## WHAT IS NEEDED
Go through the data below and count every line that has the word "site". Return only the count.

====== RECORDS PROVIDED

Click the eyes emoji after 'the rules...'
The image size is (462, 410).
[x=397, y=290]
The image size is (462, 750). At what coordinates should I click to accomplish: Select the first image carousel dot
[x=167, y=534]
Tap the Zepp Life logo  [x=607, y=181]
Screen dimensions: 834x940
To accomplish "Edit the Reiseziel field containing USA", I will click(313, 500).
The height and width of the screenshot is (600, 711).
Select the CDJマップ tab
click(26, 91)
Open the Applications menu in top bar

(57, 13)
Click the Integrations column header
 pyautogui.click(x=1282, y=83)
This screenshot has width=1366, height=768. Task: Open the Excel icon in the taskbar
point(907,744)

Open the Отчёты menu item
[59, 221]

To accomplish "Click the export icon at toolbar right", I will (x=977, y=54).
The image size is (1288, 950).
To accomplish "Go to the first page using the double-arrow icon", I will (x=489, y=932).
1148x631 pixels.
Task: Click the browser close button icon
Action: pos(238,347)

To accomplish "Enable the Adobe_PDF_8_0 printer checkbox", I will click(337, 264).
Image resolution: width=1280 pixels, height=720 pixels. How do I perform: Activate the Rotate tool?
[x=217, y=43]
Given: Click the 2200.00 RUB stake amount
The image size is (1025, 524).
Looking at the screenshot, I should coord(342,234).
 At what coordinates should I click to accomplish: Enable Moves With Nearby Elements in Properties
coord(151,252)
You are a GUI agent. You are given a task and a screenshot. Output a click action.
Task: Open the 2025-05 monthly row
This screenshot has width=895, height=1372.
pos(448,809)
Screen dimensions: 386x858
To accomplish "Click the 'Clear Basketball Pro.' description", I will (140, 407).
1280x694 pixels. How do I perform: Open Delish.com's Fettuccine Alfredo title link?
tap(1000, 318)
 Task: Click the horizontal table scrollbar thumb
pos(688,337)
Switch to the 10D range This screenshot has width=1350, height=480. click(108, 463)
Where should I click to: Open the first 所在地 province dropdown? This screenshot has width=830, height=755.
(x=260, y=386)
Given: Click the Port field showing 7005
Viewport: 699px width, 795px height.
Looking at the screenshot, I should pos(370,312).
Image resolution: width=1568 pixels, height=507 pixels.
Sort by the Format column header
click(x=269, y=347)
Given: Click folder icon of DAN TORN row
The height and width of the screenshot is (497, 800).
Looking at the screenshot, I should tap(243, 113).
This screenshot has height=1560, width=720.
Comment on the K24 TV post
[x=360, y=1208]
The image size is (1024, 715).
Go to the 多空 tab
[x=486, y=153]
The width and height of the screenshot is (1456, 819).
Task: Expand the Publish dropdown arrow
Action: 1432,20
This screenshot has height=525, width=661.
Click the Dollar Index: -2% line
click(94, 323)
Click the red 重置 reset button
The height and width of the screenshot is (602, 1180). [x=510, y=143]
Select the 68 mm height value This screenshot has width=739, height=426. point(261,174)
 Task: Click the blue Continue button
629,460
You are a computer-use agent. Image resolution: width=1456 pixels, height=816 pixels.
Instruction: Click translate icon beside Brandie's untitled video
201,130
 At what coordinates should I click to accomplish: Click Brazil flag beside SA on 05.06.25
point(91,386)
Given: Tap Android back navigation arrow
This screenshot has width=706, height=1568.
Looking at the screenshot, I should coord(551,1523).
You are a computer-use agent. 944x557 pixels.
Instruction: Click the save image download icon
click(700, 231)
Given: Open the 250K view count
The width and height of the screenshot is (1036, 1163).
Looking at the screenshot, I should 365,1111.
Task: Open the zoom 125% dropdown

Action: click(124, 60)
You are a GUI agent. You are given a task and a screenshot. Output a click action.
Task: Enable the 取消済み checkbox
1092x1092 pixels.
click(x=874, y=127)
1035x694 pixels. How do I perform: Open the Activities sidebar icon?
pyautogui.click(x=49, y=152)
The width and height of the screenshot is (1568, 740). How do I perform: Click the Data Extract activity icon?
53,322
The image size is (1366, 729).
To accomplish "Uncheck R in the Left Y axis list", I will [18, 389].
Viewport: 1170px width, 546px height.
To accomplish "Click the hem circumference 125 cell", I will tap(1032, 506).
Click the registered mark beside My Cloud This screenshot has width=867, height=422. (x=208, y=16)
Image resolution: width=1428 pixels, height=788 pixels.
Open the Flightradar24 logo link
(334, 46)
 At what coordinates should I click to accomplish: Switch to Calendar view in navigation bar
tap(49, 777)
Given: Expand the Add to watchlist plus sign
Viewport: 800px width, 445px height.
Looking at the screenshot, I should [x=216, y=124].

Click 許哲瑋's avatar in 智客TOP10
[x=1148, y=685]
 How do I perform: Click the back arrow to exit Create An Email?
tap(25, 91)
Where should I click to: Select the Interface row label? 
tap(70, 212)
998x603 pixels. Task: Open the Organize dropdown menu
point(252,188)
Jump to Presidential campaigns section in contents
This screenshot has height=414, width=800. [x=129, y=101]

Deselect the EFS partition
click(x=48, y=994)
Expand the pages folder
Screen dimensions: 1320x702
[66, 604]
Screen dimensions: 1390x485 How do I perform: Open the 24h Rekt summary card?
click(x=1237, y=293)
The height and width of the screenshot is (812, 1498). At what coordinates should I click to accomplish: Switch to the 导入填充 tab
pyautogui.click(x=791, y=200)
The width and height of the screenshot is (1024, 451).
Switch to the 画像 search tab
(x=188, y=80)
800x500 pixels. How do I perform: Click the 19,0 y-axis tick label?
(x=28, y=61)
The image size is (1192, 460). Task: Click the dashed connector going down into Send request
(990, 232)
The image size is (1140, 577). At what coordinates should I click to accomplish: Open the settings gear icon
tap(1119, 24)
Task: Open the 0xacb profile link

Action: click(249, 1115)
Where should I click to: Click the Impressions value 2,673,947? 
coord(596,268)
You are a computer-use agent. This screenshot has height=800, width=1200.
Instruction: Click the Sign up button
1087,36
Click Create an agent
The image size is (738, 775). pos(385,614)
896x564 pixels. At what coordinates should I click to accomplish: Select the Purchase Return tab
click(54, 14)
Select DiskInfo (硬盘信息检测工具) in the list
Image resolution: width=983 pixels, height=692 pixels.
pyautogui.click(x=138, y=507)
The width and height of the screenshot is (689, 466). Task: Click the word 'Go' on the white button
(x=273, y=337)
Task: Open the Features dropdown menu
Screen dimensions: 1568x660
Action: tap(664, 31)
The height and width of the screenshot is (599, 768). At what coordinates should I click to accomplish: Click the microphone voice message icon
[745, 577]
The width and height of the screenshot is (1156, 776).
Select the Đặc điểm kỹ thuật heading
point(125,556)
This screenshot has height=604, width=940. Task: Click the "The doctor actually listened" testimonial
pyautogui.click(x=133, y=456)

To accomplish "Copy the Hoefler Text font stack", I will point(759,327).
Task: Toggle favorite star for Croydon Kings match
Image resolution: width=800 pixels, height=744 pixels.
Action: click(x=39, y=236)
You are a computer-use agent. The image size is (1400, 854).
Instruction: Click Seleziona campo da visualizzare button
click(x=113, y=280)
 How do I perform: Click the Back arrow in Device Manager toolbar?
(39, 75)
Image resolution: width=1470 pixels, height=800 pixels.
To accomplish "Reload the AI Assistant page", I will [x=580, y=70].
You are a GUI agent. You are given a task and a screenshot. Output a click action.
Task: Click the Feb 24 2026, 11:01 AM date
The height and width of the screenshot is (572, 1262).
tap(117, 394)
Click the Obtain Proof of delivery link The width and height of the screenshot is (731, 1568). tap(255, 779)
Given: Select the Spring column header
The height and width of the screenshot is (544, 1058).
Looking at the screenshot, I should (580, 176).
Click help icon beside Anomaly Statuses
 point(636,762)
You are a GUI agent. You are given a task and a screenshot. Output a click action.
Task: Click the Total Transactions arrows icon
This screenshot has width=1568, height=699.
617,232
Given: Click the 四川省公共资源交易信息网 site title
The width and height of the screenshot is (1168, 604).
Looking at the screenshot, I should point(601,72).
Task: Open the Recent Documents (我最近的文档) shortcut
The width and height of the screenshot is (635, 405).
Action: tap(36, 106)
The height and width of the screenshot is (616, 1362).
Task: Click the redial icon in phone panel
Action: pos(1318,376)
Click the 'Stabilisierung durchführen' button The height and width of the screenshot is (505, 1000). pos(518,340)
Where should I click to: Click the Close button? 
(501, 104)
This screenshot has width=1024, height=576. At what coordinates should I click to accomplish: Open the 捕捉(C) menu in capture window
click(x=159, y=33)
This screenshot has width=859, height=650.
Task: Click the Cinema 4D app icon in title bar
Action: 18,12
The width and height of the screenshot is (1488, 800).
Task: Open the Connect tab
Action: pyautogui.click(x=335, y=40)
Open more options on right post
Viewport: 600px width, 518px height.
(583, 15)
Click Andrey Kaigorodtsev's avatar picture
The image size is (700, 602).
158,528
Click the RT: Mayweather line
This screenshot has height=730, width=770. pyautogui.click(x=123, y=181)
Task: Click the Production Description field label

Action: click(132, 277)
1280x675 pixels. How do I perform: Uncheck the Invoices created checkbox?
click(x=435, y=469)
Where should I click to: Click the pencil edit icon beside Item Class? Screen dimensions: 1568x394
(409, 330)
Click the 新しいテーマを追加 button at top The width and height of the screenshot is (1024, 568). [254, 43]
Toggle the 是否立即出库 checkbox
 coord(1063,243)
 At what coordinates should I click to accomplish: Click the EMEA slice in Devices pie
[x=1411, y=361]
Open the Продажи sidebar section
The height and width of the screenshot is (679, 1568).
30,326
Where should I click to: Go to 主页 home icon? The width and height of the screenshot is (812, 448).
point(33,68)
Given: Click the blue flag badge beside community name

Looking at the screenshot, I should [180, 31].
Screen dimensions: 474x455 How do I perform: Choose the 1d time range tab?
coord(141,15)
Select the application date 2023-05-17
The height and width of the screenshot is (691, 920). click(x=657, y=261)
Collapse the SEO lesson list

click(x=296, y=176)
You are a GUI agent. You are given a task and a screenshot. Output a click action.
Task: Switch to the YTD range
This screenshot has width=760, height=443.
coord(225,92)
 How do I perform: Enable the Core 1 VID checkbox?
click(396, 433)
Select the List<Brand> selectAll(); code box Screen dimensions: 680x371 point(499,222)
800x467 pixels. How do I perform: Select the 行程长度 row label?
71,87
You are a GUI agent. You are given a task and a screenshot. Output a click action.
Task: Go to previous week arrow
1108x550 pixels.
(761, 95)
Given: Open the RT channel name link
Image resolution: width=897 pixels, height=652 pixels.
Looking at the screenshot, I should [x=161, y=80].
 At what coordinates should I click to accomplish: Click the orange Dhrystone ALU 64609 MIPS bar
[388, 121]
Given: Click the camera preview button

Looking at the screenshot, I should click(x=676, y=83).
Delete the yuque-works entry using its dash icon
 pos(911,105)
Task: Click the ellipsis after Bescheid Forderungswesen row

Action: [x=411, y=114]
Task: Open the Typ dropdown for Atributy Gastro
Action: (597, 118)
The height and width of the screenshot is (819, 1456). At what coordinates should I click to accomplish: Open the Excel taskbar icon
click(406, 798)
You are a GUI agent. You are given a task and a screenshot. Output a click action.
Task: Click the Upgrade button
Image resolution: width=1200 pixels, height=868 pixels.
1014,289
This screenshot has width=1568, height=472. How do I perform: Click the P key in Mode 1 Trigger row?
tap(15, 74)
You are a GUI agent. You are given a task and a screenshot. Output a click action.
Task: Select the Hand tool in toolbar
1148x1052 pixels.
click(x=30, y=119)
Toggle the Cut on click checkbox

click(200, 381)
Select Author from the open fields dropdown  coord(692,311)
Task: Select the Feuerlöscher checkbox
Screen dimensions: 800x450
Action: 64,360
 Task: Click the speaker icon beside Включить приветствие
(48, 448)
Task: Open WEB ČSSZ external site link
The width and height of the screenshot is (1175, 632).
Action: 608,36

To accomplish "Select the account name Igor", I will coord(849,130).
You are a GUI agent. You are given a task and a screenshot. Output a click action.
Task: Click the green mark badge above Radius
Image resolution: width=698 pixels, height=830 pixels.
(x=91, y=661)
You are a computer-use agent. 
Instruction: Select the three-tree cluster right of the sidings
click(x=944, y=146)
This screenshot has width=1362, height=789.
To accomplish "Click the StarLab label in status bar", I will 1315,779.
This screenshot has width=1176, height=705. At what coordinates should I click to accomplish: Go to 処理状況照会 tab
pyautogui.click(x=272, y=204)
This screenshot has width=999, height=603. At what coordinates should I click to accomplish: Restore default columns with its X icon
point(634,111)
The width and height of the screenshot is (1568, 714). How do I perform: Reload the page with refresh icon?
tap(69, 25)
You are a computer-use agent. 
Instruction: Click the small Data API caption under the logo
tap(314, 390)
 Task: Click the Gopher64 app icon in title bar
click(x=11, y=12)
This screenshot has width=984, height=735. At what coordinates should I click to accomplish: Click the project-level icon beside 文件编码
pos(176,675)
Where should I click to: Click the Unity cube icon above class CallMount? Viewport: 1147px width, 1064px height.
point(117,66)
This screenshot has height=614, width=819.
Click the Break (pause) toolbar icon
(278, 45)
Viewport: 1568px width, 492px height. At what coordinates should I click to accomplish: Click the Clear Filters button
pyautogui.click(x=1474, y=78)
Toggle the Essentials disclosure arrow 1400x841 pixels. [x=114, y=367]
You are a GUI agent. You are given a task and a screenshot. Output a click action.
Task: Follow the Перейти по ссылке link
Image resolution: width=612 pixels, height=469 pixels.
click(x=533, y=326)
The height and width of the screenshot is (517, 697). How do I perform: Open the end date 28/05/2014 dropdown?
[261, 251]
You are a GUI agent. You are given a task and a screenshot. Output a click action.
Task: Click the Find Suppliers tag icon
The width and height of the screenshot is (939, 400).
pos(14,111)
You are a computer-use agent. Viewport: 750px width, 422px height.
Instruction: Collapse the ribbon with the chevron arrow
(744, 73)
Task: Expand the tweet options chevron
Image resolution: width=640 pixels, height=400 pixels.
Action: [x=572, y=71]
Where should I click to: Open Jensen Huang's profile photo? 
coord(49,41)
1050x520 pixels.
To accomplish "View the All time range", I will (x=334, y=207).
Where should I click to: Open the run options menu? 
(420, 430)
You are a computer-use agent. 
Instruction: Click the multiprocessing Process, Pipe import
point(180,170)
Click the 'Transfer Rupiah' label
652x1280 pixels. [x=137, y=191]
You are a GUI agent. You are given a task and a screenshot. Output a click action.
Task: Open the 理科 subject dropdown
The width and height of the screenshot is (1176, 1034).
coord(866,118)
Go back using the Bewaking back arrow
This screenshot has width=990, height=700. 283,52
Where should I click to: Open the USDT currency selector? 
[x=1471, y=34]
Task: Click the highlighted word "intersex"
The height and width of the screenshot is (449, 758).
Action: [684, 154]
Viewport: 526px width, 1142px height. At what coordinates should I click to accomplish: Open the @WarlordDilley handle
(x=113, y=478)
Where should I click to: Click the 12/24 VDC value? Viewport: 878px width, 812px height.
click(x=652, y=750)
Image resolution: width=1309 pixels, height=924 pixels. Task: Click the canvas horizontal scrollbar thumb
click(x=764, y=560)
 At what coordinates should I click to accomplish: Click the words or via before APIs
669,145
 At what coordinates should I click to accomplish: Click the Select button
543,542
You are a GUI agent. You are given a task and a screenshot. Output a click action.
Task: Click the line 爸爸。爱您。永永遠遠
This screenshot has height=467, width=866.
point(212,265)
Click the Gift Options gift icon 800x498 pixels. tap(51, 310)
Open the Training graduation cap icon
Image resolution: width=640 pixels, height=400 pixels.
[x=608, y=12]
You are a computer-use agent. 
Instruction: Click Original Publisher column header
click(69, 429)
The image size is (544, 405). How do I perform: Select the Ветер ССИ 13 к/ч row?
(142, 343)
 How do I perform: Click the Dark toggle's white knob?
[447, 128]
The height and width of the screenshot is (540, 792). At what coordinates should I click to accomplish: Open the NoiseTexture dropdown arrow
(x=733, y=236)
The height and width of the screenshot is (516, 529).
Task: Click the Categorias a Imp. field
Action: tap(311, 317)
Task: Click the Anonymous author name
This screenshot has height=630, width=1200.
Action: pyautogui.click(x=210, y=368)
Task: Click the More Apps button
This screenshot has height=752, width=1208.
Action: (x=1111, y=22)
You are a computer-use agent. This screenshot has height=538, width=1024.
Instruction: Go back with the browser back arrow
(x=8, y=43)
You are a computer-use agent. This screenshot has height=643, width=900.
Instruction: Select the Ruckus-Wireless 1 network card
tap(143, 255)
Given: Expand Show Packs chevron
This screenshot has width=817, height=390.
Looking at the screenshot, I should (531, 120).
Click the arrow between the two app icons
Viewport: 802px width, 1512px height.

============

## RESULT BELOW
2